Unless explicitly stated otherwise, each numerical value and range herein should be interpreted as being approximate as if the word “about” or “approximately” preceded the value of the value or range.
It will be further understood that various changes in the details, materials, and arrangements of the parts which have been described and illustrated in order to explain the nature of this invention may be made by those skilled in the art without departing from the scope of the invention as expressed in the following claims.
It should be understood that the steps of the exemplary methods set forth herein are not necessarily required to be performed in the order described, and the order of the steps of such methods should be understood to be merely exemplary. Likewise, additional steps may be included in such methods, and certain steps may be omitted or combined, in methods consistent with various embodiments of the present invention.
Reference herein to “one embodiment” or “an embodiment” means that a particular feature, structure, or characteristic described in connection with the embodiment can be included in at least one embodiment of the invention. The appearances of the phrase “in one embodiment” in various places in the specification are not necessarily all referring to the same embodiment, nor are separate or alternative embodiments necessarily mutually exclusive of other embodiments as some embodiments can be combined with other embodiments to form new embodiments. The same applies to the term “implementation.”
The use of terms such as height, length, width, top, bottom, is strictly to facilitate the description of the invention and is not intended to limit the invention to a specific orientation. For example, height does not imply only a vertical rise limitation, but is used to identify one of the three dimensions of a three dimensional structure as shown in the figures. Such “height” would be vertical where the electrodes are horizontal but would be horizontal where the electrodes are vertical, and so on. Similarly, while all figures show the different layers as horizontal layers such orientation is for descriptive purpose only and not to be construed as a limitation.

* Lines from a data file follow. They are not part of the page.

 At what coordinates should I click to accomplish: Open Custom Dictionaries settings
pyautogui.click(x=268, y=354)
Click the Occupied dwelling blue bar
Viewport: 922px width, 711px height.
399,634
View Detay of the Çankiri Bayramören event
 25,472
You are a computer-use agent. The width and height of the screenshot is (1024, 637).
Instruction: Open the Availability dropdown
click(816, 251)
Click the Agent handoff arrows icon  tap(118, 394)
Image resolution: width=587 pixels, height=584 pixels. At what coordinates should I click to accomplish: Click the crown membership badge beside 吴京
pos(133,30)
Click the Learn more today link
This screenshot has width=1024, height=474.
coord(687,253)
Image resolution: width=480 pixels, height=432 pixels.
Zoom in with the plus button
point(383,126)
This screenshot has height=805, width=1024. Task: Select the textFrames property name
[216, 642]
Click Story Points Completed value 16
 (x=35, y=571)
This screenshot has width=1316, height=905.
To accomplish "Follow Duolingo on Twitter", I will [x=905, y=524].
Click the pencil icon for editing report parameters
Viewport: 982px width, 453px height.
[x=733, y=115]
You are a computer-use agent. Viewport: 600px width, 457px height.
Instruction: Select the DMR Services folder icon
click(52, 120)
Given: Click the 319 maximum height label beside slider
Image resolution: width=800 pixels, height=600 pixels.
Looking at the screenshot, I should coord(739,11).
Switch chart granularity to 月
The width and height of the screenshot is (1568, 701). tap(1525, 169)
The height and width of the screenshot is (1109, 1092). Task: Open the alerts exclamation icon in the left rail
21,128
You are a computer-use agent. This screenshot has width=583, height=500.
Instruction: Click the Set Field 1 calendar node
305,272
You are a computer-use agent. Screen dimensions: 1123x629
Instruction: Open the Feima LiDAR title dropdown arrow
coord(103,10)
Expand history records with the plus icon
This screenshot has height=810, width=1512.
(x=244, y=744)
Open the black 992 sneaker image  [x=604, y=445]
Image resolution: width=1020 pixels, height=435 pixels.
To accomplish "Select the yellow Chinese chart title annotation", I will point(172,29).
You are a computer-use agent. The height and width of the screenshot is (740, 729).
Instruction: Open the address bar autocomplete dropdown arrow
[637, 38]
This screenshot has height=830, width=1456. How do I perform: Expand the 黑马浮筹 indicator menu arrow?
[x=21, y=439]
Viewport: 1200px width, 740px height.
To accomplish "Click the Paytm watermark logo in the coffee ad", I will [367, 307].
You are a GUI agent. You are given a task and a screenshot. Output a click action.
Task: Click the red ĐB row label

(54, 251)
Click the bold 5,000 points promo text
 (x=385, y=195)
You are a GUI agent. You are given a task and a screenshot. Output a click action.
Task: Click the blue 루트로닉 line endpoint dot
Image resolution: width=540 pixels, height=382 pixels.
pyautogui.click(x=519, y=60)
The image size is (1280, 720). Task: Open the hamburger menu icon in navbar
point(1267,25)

The terms “couple,” “coupling,” “coupled,” “connect,” “connecting,” or “connected” refer to any manner in which energy is allowed to be transferred between two or more elements, and includes the indirect transfer of energy such that the interposition of one or more additional elements is contemplated, although not required. Conversely, the terms “directly coupled,” “directly connected,” etc., imply the absence of such additional elements.